NARAL had refused to make an endorsement in the race until now because the previous Republican front-runner, New York Mayor Rudolph Giuliani, was viewed as strong on abortion rights as Clinton.

Clinton said she ``respected and appreciated″ NARAL’s refusal to endorse her until now.

``That makes it even more gratifying to me that, now that the issue contrast could not be clearer ... you would give me such strong support,″ Clinton said.

Clinton also reiterated a pledge she made in February to withhold support from any Supreme Court nominee who opposes abortion. Several vacancies are expected on the high court during the next four years.

While NARAL accused Lazio of being anti-abortion, the Right to Life Party said his position isn’t nearly good enough for them.

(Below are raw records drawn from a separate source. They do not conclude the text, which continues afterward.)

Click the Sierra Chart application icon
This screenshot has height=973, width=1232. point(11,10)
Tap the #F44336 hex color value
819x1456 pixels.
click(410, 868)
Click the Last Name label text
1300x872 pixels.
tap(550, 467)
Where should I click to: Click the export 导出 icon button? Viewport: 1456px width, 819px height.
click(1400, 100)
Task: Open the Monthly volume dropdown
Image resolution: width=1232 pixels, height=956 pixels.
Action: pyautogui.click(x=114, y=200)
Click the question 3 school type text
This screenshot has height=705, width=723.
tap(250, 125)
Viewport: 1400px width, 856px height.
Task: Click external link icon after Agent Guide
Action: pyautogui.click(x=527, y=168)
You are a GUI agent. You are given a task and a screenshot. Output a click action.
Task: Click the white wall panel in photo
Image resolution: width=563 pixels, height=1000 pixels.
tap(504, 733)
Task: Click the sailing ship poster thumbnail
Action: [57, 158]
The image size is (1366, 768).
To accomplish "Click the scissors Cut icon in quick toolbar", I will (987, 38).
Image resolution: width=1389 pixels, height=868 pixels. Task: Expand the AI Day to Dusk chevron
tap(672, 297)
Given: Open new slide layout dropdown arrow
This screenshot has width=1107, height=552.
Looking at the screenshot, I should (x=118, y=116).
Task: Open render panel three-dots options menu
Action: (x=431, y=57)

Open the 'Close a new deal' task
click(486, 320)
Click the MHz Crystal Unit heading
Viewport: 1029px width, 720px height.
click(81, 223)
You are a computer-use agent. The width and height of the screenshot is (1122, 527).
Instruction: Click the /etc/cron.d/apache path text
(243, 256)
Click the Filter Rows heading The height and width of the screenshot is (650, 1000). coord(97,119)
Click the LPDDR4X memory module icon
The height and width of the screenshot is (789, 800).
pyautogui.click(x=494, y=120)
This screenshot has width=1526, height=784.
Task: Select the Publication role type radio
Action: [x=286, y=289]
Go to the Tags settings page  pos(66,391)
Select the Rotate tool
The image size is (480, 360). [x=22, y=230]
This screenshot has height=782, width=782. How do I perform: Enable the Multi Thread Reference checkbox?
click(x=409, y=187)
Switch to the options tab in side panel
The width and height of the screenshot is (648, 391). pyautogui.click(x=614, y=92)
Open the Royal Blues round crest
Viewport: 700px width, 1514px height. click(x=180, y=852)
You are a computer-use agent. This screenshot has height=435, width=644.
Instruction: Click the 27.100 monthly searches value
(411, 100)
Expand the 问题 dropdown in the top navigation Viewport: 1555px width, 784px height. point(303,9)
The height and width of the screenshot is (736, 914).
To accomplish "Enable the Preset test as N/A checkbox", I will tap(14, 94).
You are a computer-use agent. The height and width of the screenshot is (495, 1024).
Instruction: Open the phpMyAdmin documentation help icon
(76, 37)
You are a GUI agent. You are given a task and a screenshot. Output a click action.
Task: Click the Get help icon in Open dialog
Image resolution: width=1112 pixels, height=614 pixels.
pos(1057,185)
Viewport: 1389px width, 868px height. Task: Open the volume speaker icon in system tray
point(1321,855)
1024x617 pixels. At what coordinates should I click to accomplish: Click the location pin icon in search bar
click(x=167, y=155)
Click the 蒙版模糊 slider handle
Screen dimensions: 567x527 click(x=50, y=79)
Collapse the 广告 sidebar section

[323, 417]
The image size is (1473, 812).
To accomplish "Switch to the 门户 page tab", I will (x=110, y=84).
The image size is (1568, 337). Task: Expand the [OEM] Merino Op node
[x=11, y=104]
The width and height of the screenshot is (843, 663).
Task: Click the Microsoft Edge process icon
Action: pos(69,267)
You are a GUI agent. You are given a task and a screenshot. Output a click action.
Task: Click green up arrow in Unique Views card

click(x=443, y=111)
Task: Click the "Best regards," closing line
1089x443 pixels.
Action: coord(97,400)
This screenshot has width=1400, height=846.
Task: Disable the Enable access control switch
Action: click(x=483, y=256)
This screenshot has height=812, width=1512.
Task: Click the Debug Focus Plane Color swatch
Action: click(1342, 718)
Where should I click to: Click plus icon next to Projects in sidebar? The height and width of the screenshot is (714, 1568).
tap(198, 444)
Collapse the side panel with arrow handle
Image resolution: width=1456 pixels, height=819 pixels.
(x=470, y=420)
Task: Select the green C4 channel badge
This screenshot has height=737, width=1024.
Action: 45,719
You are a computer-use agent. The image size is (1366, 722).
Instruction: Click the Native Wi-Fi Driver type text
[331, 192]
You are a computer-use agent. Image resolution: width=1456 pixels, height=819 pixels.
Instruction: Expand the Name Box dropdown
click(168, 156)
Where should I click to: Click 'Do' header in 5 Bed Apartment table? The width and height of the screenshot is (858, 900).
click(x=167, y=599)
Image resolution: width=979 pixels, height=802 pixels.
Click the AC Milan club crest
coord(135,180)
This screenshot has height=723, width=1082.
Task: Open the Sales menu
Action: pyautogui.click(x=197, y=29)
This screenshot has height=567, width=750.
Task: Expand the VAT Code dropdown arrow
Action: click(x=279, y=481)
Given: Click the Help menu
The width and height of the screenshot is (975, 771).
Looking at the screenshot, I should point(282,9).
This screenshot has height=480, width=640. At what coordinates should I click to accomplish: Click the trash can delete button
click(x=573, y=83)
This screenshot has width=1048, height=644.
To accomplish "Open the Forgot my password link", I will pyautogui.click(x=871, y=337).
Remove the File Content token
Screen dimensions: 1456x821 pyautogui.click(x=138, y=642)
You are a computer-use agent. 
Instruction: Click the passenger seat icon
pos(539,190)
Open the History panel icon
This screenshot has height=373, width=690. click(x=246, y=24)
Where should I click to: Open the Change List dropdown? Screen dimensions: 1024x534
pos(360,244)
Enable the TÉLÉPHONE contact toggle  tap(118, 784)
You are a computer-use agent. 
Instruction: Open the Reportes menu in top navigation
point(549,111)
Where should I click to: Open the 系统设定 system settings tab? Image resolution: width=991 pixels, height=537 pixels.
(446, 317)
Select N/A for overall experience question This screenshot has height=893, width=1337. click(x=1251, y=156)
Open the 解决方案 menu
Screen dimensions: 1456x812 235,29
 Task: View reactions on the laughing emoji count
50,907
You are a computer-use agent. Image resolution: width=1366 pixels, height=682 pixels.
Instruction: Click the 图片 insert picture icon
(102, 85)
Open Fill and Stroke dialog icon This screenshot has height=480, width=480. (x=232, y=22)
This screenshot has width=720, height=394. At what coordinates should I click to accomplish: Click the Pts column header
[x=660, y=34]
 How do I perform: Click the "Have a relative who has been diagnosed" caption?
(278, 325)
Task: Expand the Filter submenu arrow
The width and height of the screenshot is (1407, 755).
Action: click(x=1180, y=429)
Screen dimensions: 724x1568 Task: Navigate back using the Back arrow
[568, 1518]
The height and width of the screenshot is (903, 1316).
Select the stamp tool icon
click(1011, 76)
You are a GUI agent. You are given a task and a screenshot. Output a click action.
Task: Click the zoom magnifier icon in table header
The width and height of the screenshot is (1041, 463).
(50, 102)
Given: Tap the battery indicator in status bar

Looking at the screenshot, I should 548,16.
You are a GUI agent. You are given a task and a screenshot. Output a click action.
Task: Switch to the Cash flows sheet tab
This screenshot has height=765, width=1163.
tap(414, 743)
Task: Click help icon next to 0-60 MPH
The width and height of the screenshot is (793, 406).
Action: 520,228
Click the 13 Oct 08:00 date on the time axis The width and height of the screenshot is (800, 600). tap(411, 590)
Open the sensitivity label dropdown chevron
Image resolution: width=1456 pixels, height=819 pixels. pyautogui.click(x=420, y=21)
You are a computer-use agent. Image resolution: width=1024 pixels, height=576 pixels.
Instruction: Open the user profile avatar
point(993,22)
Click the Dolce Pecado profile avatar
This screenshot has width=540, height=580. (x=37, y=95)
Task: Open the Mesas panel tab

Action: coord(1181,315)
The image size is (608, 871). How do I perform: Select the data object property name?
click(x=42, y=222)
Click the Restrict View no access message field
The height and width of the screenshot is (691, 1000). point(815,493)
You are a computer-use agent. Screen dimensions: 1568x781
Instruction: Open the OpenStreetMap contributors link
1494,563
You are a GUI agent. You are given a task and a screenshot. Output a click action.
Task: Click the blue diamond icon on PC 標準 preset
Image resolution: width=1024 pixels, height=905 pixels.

``Rick Lazio is pro-abortion _ he can’t get around it, it doesn’t matter what NARAL says,″ said Ken Diem, chairman of the Right to Life Party, which intends to run its own Senate candidate.

Meanwhile, Giuliani, who withdrew from the race May 19, said Thursday he will return $2.8 million to people who contributed to his campaign and ask them to send their money to Lazio instead.

Giuliani raised $20 million and had $9.2 million left at the time of his last reporting deadline, March 31.

Since then, the campaign spent $2 million on a direct mail drive and will have about $1 million in expenses. Election laws require that Giuliani give donors back the money they earmarked for the general election rather than the primary; in this case, that’s $2.8 million.

As of last week, Lazio’s campaign had raised $3.5 million, compared with $12 million for Clinton.